Stuffed Grape Leaves (Wara Eynab)

Although stuffed grape leaves probably did not originate in Egypt, they are one of the favorite foods of Egyptians.  If you are invited to an Egyptian home for dinner, you will most likely be served stuffed grape leaves (or stuffed vegetables of some kind).

The Lebanese version of stuffed grape leaves is originally vegan, but it is not exactly the version Egyptians have come to love.  So, below, you will find our veganized version of Egyptian stuffed grape leaves, based, of course, on Mary’s mother’s recipe!

Makes about 50 stuffed leaves (Serves about 6, as a side dish)
For the rice mix:
2 cloves garlic, minced
1 cup rice, raw
1 onion, minced
1 tomato, minced
1/2 teaspoon dried mint
1/2 teaspoon pepper
1 teaspoon salt
1 tablespoon lemon juice
About half a kilo (500 g) or 50 grape leaves.  These can be fresh or preserved in liquid in a jar.  (I have used both and this time, I used them from a jar.)

Grape leaves reserved in a jar

For layering the pot:
3 garlic cloves (in slices to be placed between layers of stuffed leaves)
2 tomatoes (in slices for the bottom, top and between layers of stuffed leaves)
For the soup:
4 cups water
2 vegetable bouillon cubes
Prepare the rice mix:
1.  Mix the rice, minced garlic, onion, tomato, dried mint, pepper, salt, and lemon juice in a mixing bowl.

Mix for stuffed grape leaves

Prepare the leaves:
2.  Whether you are using preserved or fresh leaves, you will need to rinse and  ‘blanch’ them.  [To ‘blanch’:  Boil about a liter of water in a pot.  Prepare another liter of cold water in a bowl.  In bunches, put the leaves in the boiling water for 3 minutes and then remove them and place them in the cold water for a few minutes.  Then, drain in a colander.]
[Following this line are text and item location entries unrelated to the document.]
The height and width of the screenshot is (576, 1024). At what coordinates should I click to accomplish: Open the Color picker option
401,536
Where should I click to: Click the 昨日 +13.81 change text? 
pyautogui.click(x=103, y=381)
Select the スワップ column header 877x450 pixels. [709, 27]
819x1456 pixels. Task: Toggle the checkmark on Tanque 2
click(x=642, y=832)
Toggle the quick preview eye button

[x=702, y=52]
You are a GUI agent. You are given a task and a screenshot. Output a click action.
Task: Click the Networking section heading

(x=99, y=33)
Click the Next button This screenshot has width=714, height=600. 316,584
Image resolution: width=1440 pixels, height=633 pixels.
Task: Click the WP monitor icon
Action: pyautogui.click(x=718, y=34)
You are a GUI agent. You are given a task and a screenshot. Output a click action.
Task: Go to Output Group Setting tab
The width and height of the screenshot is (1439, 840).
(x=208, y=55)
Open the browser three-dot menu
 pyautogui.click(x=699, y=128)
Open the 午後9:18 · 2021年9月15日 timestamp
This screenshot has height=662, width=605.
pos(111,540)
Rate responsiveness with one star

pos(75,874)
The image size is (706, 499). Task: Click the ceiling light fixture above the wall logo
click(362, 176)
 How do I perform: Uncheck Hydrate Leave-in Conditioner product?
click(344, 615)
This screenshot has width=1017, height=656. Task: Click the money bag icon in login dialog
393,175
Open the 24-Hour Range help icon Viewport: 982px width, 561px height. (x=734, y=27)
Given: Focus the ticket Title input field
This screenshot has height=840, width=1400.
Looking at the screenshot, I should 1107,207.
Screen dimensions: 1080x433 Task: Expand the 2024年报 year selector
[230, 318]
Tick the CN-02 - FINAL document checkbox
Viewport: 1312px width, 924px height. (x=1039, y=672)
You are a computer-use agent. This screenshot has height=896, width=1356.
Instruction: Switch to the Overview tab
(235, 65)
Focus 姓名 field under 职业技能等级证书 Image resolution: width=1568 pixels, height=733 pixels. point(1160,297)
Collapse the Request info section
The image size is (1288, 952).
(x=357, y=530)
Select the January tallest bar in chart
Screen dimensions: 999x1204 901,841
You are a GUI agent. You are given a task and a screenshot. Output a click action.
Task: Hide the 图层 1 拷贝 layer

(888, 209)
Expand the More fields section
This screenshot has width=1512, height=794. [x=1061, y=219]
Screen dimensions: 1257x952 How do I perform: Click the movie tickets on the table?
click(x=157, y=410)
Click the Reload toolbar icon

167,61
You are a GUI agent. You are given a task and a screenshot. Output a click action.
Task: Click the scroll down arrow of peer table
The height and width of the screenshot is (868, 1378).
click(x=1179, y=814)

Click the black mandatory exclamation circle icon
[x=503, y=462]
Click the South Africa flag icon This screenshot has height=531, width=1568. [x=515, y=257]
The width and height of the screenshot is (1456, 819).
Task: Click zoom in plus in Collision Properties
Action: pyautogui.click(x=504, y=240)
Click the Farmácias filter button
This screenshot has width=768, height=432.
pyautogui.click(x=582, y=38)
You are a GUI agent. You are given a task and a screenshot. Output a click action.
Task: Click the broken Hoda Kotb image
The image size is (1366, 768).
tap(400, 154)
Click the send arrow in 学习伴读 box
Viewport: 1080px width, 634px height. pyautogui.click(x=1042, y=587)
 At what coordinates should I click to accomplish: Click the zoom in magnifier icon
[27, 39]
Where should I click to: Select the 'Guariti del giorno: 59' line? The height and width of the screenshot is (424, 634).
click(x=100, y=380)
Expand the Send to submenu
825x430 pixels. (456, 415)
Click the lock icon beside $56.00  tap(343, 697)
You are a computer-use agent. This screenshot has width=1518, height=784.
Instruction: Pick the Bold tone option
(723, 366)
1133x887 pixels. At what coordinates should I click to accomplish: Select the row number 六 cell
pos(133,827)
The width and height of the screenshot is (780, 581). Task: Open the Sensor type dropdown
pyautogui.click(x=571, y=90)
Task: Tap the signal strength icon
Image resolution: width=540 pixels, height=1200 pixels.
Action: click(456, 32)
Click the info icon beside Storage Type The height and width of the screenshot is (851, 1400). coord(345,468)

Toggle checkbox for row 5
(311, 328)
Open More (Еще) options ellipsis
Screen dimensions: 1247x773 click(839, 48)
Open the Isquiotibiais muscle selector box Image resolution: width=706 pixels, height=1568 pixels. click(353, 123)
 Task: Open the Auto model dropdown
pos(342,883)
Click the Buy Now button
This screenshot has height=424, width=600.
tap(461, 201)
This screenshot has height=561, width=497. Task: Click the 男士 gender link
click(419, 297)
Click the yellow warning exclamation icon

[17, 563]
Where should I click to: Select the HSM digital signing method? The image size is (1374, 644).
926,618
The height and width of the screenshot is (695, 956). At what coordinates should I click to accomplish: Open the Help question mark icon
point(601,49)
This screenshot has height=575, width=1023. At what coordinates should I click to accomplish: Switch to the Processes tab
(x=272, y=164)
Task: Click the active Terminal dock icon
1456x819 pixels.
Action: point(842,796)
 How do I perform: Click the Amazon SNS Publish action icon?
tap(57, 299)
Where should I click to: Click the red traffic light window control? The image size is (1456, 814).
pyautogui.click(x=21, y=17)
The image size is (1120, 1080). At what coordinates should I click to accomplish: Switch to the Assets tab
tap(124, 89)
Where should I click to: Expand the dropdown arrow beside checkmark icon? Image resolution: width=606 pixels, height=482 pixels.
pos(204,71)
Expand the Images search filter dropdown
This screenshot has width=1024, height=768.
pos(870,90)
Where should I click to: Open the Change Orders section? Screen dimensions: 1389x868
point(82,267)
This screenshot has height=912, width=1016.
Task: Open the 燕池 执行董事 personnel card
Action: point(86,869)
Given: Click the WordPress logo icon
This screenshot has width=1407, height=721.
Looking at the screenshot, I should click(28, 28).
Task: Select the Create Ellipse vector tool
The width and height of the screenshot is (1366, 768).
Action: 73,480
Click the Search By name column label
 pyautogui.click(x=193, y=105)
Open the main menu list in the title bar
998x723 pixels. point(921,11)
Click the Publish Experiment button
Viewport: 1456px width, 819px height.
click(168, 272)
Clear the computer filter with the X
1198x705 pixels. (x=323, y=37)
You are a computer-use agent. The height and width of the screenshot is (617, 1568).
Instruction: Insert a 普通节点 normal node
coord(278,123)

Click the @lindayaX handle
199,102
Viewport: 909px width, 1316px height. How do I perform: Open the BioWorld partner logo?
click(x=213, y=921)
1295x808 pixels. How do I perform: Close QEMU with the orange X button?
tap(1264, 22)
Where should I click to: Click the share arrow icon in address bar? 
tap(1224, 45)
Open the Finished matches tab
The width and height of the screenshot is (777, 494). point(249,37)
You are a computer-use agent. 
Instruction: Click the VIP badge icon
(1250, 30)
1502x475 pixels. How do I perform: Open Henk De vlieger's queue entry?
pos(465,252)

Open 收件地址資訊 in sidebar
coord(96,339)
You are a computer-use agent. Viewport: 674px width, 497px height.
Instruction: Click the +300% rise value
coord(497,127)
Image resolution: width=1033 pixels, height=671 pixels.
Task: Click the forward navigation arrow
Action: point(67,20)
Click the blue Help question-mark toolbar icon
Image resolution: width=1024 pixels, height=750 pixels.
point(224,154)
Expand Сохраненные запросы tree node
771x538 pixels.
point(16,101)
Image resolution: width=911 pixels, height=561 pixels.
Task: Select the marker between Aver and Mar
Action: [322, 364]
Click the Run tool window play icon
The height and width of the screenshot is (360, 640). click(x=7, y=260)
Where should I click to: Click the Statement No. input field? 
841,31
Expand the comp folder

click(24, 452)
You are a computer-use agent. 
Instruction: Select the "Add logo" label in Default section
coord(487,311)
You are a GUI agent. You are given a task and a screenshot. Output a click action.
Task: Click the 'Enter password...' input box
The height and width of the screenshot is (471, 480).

Blanching - cold water bath after boiling

Begin wrapping:
3.  Each leaf has a shiny side and a duller side.  The dull side also is where you can see the stem of the leaf.  Be sure to have the shiny side facing down as you wrap.  Be gentle as you work with the leaves.  They can be very fragile.

Grape leaf - shiny side

4.  On the bottom of a medium-sized soup pot, layer some of the leaves that got ripped as you ‘blanched them’, any stems you don’t want and a few tomatoes and garlic.  Now, you will begin to make the stuffed leaves and layer them in the pot.

Preparing the bottom of the pan...

5.  With the leaf shiny side down, spoon a heaping teaspoon of rice mixture close to the stem of the leaf.  Begin rolling the leaf stem-side first.  I always gather the sides along as I go, which makes for a tighter, neater roll.

Preparing to roll - shiny side down - see the stem?

Put the teaspoon of rice mixture close to the stem

Begin rolling from the stem side first.

I like to gather the sides toward the center as I roll.

I am gathering the sides

Roll tightly all the way to the end.

And you're done!

6.  Once you finish a layer, add more tomato and garlic slices.  Be sure your layer is as even and complete as you can make it.  If you want to present this in the traditional serving style, this will make a difference.

Time to add tomato and garlic

7.  Continue until you fill up the pot.  Don’t forget to add tomato and garlic slices between each layer and on the final layer (on top!)
8.  Cover the top layer with a heavy inverted plate.  This will help keep all the rolls stable as they cook.

Make the soup:
9.  Mix the 4 cups of water and 2 bouillon cubes in a small pot over medium heat.  Heat until boiling.

10.  Pour the soup over the stuffed layers (and plate) until the soup covers the plate.  Cover the pot with a lid and cook on medium low heat for about 30 – 45 minutes.  Check towards the end to be sure nothing is burning.  You’ll know the rolls are ready once most of the liquid is gone.
11.  Remove the plate from the top layer.  Check that the rice is done.
For traditional serving style:
12.  Cover the top of the pot with a large plate (large enough so the edges extend over the pot).  Holding the pot handles and the plate at the same time, flip the pot over so the contents will now be on the plate.  (If your pot was the right size, this should work fine for you.  Mine was a bit large this time.)  When you remove the pot, you should have a well stacked, pretty presentation for your stuffed grape leaves.  (You can easily remove the broken leaves, stems, and tomatoes we added on the bottom of the pot, which will now appear on the top of your stack.)
OR – if this doesn’t work out for you, you can serve them on a plate – no biggy!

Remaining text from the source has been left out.